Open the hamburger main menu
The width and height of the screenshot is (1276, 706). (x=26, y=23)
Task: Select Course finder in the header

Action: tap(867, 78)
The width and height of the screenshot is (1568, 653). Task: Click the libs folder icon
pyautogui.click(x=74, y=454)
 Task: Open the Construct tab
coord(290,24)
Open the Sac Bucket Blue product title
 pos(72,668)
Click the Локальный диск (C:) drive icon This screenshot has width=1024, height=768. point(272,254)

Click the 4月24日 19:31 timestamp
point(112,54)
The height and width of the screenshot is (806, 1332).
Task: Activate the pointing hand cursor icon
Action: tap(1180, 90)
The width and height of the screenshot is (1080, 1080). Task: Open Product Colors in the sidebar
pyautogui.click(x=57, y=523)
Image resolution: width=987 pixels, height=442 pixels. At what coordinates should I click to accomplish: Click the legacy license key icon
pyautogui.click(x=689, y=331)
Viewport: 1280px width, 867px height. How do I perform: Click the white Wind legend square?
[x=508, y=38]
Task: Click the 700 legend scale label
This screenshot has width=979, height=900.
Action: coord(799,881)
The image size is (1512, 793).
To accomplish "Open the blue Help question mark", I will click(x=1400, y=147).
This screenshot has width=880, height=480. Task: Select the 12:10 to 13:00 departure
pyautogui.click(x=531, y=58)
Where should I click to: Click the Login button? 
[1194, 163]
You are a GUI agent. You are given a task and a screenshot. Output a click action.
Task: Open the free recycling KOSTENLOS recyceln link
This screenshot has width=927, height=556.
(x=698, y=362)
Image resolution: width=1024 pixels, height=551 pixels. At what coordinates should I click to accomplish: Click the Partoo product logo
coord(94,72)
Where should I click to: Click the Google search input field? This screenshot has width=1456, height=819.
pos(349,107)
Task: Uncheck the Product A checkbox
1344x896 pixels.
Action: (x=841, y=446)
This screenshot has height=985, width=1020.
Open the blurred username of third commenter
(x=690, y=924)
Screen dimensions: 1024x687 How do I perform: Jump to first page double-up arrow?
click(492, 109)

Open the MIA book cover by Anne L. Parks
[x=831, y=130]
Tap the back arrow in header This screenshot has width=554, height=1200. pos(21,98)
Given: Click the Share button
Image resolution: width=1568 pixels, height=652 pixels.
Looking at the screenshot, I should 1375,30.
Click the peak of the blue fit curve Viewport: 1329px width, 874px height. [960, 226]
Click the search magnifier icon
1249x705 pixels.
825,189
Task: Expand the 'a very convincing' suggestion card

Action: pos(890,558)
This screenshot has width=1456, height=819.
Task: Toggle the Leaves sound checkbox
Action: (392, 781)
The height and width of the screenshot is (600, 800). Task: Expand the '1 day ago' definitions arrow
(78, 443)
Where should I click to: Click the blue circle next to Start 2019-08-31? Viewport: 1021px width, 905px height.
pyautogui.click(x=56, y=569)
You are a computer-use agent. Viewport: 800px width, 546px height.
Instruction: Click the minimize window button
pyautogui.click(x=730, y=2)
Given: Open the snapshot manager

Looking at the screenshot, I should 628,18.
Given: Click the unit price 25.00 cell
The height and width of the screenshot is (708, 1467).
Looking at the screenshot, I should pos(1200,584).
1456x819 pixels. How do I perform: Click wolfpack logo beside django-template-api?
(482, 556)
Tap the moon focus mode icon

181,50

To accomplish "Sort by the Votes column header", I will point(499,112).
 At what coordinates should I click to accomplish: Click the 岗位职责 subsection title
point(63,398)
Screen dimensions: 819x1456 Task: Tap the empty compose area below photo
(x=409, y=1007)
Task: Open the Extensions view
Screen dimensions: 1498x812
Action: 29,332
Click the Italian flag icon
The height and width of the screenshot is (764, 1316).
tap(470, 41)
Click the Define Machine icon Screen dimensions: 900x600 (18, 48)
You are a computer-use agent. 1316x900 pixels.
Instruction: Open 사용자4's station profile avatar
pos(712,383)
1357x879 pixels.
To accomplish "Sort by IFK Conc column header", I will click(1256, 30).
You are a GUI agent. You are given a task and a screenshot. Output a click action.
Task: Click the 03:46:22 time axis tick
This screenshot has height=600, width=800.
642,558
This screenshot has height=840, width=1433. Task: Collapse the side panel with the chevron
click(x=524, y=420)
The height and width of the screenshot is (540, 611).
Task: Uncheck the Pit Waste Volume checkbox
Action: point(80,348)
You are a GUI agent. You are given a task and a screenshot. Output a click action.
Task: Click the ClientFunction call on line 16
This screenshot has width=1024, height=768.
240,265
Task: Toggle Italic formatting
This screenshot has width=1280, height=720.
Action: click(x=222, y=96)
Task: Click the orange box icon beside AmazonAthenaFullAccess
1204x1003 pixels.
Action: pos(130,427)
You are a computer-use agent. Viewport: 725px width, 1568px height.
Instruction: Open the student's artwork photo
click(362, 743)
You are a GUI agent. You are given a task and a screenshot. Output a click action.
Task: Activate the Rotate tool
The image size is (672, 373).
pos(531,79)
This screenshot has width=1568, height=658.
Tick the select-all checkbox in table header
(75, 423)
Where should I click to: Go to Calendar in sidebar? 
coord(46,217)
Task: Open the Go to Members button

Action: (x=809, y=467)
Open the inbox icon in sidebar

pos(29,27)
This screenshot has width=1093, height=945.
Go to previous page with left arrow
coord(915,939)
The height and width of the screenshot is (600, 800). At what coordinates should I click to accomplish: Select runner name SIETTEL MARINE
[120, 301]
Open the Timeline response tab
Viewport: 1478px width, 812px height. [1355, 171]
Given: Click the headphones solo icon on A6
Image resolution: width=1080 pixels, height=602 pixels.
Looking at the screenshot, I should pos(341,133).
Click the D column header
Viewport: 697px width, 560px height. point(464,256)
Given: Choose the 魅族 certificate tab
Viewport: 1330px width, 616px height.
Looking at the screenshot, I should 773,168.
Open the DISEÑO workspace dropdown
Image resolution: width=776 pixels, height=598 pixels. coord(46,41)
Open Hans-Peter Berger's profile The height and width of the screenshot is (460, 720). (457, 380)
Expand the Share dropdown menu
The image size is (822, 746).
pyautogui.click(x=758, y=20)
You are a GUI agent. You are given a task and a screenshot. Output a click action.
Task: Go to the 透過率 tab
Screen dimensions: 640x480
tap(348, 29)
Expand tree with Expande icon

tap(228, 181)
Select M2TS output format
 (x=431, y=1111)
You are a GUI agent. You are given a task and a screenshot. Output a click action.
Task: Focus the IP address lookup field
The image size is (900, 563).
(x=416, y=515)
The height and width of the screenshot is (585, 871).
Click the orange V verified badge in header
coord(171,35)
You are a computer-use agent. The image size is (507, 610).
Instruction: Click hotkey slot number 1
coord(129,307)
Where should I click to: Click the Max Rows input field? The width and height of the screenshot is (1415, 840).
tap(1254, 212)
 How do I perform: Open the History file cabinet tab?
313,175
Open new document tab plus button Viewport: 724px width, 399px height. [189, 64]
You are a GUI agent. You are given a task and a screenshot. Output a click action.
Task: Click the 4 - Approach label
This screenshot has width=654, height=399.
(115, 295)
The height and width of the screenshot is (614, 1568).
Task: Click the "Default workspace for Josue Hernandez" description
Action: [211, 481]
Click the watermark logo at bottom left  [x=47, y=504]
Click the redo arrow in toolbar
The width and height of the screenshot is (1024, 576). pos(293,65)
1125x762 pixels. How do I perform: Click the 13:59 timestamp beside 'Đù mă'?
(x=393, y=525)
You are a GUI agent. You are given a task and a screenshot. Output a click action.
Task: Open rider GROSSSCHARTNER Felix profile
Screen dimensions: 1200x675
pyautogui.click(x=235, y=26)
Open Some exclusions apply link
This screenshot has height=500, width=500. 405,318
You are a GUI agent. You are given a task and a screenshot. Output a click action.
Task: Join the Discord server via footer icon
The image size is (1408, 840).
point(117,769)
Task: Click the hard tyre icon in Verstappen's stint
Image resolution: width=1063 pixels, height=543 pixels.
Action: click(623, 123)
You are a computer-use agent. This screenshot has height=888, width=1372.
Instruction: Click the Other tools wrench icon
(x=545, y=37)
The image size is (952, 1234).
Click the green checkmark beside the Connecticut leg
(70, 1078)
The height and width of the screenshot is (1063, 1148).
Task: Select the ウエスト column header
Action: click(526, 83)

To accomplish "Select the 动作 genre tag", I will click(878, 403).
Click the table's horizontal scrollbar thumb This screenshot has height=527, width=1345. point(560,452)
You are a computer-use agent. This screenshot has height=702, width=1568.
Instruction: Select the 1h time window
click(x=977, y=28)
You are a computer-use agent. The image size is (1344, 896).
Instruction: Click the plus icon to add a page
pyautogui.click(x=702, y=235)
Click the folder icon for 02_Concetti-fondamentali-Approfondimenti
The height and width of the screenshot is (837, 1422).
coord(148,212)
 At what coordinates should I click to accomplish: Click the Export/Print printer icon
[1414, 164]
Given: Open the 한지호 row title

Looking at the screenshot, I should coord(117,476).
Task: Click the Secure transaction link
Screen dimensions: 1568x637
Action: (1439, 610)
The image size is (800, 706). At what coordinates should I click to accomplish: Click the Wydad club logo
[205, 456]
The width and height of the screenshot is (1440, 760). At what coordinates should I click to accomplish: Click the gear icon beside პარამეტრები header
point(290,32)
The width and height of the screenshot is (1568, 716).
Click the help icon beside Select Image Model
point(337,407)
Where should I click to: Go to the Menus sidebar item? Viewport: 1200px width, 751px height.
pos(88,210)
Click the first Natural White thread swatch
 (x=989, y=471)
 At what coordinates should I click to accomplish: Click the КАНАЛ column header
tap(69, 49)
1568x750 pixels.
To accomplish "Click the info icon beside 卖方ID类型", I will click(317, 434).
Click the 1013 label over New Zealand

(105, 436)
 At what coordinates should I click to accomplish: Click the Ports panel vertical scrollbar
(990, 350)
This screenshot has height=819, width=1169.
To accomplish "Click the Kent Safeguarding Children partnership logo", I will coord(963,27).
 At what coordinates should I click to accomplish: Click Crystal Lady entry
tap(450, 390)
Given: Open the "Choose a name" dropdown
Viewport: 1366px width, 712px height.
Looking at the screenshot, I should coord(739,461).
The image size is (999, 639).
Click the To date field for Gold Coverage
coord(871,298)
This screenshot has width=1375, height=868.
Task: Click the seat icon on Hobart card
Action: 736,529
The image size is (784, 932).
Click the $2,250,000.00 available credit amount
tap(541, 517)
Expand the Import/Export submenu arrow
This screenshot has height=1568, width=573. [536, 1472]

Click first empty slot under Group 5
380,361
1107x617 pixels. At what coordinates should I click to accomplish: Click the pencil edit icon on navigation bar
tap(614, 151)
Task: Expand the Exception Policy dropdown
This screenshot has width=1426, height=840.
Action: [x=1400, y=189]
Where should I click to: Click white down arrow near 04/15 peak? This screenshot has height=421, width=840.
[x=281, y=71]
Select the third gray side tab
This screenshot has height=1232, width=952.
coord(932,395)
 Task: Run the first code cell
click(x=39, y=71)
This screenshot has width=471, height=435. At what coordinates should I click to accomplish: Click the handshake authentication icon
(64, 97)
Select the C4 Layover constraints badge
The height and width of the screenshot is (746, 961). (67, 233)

→ **REQUIRED TASK**
Render everything from the start of the records down to and including the line containing "pyautogui.click(x=689, y=331)" as a numbered list, omitting any blank lines.

→ **TASK SOLUTION**
1. Open the hamburger main menu
2. The width and height of the screenshot is (1276, 706). (x=26, y=23)
3. Task: Select Course finder in the header
4. Action: tap(867, 78)
5. The width and height of the screenshot is (1568, 653). Task: Click the libs folder icon
6. pyautogui.click(x=74, y=454)
7.  Task: Open the Construct tab
8. coord(290,24)
9. Open the Sac Bucket Blue product title
10.  pos(72,668)
11. Click the Локальный диск (C:) drive icon This screenshot has width=1024, height=768. point(272,254)
12. Click the 4月24日 19:31 timestamp
13. point(112,54)
14. The height and width of the screenshot is (806, 1332).
15. Task: Activate the pointing hand cursor icon
16. Action: tap(1180, 90)
17. The width and height of the screenshot is (1080, 1080). Task: Open Product Colors in the sidebar
18. pyautogui.click(x=57, y=523)
19. Image resolution: width=987 pixels, height=442 pixels. At what coordinates should I click to accomplish: Click the legacy license key icon
20. pyautogui.click(x=689, y=331)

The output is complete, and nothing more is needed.